Rzecznik MŚP pyta ministra
Jak dodaje, fakt, że, jak już pisaliśmy, Sąd Rejonowy w Suwałkach wymierzył grzywnę ekspedientce za to, że nie chciała obsłużyć klientki bez maseczki, dolewa oliwy do ognia. Wprawdzie odwołanie od wyroku zostanie rozpatrzone 16 września, ale i bez ostatecznego rozstrzygnięcia, sprawa pokazała jasno, że prawo jest niespójne.
- Dlatego popieramy wnioski rzecznika MŚP i Unii Metropolii Polskich (UMP). Prawo powinno być jednoznaczne, tak żeby każdy obywatel wiedział, że jak przyjdzie bez maseczki do sklepu, to dostanie mandat.
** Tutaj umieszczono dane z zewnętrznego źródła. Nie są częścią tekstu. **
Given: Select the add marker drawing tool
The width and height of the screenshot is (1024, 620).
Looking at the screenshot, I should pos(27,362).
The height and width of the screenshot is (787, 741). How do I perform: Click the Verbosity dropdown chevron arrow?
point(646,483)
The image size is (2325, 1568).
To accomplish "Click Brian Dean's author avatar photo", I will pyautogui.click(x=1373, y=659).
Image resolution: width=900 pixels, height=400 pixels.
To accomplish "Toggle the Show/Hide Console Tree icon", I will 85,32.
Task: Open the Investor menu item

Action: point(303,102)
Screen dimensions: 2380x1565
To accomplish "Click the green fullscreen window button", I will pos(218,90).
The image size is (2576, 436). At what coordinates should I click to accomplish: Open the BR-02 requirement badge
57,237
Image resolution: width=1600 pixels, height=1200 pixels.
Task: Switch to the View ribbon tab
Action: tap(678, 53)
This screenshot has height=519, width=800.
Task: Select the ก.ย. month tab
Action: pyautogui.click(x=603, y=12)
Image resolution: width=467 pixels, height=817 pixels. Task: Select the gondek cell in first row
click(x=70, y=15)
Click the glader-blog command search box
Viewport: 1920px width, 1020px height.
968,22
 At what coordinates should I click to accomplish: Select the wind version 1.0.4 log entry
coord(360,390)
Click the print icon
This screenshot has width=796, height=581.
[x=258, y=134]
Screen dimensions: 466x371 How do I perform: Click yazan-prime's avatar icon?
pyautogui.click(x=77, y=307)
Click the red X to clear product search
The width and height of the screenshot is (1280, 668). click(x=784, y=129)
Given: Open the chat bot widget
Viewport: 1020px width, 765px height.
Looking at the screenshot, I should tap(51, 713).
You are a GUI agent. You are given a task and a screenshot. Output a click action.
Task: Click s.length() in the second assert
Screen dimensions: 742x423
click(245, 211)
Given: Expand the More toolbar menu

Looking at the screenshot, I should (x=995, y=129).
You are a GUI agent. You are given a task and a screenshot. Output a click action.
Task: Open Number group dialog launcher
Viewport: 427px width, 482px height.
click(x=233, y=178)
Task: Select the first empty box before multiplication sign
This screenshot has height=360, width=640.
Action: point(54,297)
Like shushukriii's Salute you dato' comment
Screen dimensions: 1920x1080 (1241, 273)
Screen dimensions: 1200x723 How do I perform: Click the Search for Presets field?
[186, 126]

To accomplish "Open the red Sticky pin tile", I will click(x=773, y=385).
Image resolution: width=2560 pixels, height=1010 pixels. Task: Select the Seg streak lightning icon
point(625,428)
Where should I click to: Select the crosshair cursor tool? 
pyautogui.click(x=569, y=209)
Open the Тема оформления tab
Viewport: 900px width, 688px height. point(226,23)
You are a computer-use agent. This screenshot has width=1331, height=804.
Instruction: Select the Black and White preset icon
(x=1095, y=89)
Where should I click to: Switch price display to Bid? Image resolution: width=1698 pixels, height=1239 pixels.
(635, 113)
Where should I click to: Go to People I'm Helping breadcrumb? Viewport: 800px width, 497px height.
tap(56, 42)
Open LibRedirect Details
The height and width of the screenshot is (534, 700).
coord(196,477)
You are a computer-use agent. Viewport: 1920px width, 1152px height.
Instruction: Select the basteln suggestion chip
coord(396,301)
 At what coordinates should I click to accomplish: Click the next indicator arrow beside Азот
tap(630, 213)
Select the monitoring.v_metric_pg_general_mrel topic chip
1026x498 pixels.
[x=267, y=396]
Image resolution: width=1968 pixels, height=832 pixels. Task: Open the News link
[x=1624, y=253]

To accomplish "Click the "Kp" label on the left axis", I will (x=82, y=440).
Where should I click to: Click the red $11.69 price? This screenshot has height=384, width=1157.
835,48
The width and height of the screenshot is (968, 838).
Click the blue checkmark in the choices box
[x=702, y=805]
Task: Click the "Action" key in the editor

Nie my jesteśmy strażnikami porządku prawnego kraju - dodaje Juszkiewicz.
W tym też duchu do ministra zdrowia apeluje rzecznik MŚP. W swoim liście pyta o to, czy na gruncie obowiązującego prawa pracownik jest uprawniony do samodzielnego egzekwowania od klientów obowiązku zakrywania ust i nosa.
Pyta też, czy pracownik sklepu może odmówić sprzedaży towaru klientowi bez maseczki i czy w związku z tym jest bezpieczny i nie otrzyma grzywny. W MZ poprosiliśmy o komentarz do wątpliwości rzecznika MŚP, ale do czasu opublikowania tego artykułu, nie otrzymaliśmy odpowiedzi.
Nieskuteczne egzekwowanie
Wcześniej jednak MZ jasno dawał do zrozumienia, że obowiązek zakrywania ust i nosa jest związany bezpośrednio z przepisami prawa i policja może go egzekwować. Rzecznik resortu stawał też w obronie ukaranej pracownicy. - Dalej uważam, że sprzedawcy nie powinni obsługiwać klientów bez maseczek. Tamta pani postąpiła słusznie i nie widzę problemu w dopłaceniu do jej grzywny - stwierdził.
W sprawie maseczek do MSWiA i MS apeluje też UMP, wnioskując wprost o zmianę przepisów. "Obostrzenia określone w rozporządzenia budzą poważne wątpliwości co do możliwości ich wyegzekwowania. Stąd pytanie, czy określone w nim nakazy można traktować jako przepisy porządkowe, a np. straże gminne są podmiotem uprawnionym do stosowania postępowania mandatowego" - pisze UMP.
W dalszej części listu czytamy, że UMP nie kwestionuje zasadności wprowadzenia obowiązku zakrywania twarzy, "jednak obowiązujące reguły prawne nie pozwalają na skutecznie ich egzekwowanie".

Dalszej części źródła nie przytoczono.